Your task – Copy the material below word for word, starting with the line containing "You are a computer-use agent. The width" and going on through the line containing "(x=60, y=284)".

Data excerpts –
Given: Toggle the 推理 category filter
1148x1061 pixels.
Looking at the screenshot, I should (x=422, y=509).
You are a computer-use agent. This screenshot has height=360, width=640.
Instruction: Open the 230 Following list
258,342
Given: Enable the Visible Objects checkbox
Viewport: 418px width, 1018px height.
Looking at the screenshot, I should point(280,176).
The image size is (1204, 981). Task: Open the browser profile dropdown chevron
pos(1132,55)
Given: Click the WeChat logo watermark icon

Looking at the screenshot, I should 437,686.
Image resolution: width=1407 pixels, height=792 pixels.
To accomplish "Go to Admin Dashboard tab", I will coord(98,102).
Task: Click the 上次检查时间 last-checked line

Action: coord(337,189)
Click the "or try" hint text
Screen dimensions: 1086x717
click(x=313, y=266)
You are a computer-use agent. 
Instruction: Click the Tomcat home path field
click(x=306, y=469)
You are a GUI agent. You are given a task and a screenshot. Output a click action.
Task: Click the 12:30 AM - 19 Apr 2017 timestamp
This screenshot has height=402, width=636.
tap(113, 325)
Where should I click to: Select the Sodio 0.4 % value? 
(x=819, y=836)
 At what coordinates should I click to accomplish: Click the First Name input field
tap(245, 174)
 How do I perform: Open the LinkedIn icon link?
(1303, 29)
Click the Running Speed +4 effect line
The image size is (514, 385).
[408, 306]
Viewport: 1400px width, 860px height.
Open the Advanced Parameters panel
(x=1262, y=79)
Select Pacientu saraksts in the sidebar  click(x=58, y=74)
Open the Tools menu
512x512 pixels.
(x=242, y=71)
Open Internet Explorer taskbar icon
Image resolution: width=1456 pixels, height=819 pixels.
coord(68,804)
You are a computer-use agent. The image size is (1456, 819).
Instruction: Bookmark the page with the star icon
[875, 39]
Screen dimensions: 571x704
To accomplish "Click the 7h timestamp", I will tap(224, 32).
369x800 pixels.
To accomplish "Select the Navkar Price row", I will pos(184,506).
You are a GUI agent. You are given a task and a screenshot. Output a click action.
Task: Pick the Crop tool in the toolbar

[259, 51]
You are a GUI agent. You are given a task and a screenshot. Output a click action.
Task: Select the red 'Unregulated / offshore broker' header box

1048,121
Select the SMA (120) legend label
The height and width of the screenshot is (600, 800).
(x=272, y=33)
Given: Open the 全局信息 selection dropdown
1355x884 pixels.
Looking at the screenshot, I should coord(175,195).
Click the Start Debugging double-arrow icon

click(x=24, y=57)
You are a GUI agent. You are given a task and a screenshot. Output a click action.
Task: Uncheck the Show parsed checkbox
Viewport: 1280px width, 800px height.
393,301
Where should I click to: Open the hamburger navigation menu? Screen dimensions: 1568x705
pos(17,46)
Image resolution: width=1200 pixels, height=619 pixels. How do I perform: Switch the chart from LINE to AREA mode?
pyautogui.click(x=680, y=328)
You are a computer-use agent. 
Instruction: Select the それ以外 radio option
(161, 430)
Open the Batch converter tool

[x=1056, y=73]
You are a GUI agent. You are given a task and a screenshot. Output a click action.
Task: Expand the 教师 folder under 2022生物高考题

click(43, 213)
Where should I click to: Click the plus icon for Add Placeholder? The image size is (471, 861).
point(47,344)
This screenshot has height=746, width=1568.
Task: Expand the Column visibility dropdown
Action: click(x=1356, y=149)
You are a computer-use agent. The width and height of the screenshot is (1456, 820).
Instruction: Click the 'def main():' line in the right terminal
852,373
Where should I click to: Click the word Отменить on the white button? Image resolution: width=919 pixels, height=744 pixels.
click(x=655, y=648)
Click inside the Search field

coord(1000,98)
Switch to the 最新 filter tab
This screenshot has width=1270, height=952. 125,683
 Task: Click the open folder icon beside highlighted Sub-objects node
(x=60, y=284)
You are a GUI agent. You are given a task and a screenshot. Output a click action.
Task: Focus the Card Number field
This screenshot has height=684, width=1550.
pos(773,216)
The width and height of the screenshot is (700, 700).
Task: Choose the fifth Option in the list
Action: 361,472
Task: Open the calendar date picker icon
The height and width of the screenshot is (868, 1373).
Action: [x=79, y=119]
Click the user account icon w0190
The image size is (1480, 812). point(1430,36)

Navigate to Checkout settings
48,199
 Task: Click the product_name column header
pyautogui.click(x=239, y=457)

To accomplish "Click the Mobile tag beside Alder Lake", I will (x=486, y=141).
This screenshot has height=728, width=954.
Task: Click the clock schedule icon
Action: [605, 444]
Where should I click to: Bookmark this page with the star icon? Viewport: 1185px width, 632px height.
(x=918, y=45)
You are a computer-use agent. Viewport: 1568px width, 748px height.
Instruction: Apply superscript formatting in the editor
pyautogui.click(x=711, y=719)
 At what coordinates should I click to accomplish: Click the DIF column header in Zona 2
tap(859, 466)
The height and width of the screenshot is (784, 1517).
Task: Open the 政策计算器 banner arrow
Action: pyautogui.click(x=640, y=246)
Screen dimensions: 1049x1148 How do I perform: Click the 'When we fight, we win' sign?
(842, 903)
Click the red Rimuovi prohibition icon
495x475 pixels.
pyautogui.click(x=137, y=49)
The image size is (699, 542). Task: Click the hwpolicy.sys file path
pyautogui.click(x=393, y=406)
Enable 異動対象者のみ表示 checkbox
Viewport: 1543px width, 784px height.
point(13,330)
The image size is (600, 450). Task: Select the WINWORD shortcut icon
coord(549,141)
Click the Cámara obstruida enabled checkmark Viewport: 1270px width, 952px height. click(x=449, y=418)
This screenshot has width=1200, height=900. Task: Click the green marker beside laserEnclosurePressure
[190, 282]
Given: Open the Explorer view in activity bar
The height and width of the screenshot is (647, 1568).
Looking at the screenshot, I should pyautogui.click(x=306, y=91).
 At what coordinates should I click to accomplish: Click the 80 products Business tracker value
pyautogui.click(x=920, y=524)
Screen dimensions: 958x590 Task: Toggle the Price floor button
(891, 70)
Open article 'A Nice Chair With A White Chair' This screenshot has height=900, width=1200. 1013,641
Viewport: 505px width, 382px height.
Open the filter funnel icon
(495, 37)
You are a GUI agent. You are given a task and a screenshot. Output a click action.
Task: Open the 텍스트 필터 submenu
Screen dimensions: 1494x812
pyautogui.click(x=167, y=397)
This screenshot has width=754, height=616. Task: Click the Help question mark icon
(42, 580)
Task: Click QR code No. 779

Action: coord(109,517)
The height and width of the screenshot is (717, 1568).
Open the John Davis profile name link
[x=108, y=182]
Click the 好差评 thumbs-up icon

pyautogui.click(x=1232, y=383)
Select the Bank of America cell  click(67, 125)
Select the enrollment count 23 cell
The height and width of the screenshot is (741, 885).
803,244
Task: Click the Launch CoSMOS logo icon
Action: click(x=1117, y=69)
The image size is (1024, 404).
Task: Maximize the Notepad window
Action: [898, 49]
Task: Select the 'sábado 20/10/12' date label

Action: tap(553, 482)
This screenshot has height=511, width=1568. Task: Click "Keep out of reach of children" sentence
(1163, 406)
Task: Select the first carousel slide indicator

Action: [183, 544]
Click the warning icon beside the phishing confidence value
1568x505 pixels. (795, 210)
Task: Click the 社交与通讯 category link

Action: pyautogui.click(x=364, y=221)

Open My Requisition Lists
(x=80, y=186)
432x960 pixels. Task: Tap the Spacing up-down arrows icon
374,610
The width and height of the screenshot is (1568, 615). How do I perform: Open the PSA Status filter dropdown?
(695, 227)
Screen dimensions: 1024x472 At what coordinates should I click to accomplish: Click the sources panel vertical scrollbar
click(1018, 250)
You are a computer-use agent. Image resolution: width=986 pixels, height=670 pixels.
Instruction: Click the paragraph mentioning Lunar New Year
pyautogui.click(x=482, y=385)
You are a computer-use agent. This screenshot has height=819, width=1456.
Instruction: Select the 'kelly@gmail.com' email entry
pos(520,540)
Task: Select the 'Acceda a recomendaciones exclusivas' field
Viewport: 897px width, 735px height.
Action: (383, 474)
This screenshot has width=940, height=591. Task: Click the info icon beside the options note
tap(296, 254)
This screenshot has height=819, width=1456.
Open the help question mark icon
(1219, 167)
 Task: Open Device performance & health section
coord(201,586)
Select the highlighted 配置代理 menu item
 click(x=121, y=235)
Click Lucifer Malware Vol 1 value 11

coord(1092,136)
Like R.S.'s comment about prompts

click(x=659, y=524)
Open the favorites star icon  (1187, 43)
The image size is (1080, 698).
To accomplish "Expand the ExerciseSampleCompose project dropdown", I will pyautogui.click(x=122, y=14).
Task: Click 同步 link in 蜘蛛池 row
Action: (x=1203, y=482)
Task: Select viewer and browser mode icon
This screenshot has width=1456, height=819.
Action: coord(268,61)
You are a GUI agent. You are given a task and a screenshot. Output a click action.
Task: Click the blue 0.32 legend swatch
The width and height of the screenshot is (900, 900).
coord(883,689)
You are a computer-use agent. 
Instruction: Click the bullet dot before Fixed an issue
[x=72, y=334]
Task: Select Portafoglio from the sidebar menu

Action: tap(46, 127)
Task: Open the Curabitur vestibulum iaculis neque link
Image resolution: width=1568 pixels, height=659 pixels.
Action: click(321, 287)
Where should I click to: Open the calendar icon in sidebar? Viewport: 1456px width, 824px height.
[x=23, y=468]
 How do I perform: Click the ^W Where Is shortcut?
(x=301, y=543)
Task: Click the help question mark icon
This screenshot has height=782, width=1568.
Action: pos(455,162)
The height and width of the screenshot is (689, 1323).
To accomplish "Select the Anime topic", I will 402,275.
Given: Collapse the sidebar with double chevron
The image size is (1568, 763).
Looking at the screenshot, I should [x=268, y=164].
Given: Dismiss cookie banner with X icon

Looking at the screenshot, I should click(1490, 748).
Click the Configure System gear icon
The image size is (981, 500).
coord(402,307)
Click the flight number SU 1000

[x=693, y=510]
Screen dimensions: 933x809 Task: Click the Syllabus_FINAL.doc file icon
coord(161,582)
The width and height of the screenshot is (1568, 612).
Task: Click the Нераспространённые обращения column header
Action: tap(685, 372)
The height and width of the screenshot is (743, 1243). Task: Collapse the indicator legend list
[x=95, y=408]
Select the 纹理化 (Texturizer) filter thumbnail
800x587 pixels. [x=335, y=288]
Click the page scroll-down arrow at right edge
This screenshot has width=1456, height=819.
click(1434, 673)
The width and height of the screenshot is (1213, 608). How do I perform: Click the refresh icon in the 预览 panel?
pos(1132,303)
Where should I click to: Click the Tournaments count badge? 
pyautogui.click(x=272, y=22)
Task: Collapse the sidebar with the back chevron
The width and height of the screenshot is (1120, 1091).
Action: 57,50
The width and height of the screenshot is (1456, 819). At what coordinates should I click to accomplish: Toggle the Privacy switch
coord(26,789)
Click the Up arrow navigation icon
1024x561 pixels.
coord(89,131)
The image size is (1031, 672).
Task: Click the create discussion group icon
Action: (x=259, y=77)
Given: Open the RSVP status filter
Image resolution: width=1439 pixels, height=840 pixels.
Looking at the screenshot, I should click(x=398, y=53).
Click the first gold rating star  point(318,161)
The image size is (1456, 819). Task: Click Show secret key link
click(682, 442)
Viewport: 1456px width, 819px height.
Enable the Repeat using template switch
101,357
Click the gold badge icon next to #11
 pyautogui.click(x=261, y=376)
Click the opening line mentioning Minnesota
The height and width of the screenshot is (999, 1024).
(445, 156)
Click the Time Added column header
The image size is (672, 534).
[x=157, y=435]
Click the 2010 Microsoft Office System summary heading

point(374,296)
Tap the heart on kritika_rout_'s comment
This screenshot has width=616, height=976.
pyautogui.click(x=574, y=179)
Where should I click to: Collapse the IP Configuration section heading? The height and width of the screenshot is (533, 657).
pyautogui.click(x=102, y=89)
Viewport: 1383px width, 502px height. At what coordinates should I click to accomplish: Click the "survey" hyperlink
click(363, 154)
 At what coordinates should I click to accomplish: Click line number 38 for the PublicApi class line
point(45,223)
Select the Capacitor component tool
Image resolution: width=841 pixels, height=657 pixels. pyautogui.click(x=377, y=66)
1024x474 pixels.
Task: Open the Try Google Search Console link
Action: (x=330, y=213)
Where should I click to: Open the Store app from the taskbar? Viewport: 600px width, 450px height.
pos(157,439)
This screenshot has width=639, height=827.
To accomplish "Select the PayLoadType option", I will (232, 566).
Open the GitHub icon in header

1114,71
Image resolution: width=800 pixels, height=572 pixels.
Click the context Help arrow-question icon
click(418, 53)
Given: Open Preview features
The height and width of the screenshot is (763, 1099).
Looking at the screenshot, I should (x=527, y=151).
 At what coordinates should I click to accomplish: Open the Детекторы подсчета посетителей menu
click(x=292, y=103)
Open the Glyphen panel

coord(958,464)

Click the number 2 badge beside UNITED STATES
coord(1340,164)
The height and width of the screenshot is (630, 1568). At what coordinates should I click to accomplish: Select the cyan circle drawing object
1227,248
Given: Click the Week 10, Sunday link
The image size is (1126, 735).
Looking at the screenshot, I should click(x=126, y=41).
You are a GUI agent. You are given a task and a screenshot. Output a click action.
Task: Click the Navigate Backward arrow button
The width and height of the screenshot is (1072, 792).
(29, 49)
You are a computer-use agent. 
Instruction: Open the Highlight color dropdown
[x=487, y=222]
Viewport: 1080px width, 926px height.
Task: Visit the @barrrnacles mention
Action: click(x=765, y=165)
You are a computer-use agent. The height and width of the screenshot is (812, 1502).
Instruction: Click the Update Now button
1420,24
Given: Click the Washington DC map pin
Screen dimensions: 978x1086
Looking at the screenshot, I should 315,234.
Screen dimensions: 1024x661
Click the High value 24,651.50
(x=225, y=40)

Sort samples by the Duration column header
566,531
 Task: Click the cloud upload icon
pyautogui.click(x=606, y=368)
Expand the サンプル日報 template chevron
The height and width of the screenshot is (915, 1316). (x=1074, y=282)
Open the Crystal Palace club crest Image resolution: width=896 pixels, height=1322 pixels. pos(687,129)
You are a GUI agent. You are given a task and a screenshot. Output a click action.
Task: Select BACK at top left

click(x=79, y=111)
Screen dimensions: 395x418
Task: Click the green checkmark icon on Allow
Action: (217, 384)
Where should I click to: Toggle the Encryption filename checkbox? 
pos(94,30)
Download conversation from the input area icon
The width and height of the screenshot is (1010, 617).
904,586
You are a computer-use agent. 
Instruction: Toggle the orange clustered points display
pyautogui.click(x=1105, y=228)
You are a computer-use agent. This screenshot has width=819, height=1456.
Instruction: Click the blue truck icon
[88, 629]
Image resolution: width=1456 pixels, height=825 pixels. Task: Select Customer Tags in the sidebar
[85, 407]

Task response –
You are a computer-use agent. The width and height of the screenshot is (1456, 820).
Instruction: Click the 'def main():' line in the right terminal
852,373
Where should I click to: Click the word Отменить on the white button? Image resolution: width=919 pixels, height=744 pixels.
click(x=655, y=648)
Click inside the Search field

coord(1000,98)
Switch to the 最新 filter tab
This screenshot has width=1270, height=952. 125,683
 Task: Click the open folder icon beside highlighted Sub-objects node
(x=60, y=284)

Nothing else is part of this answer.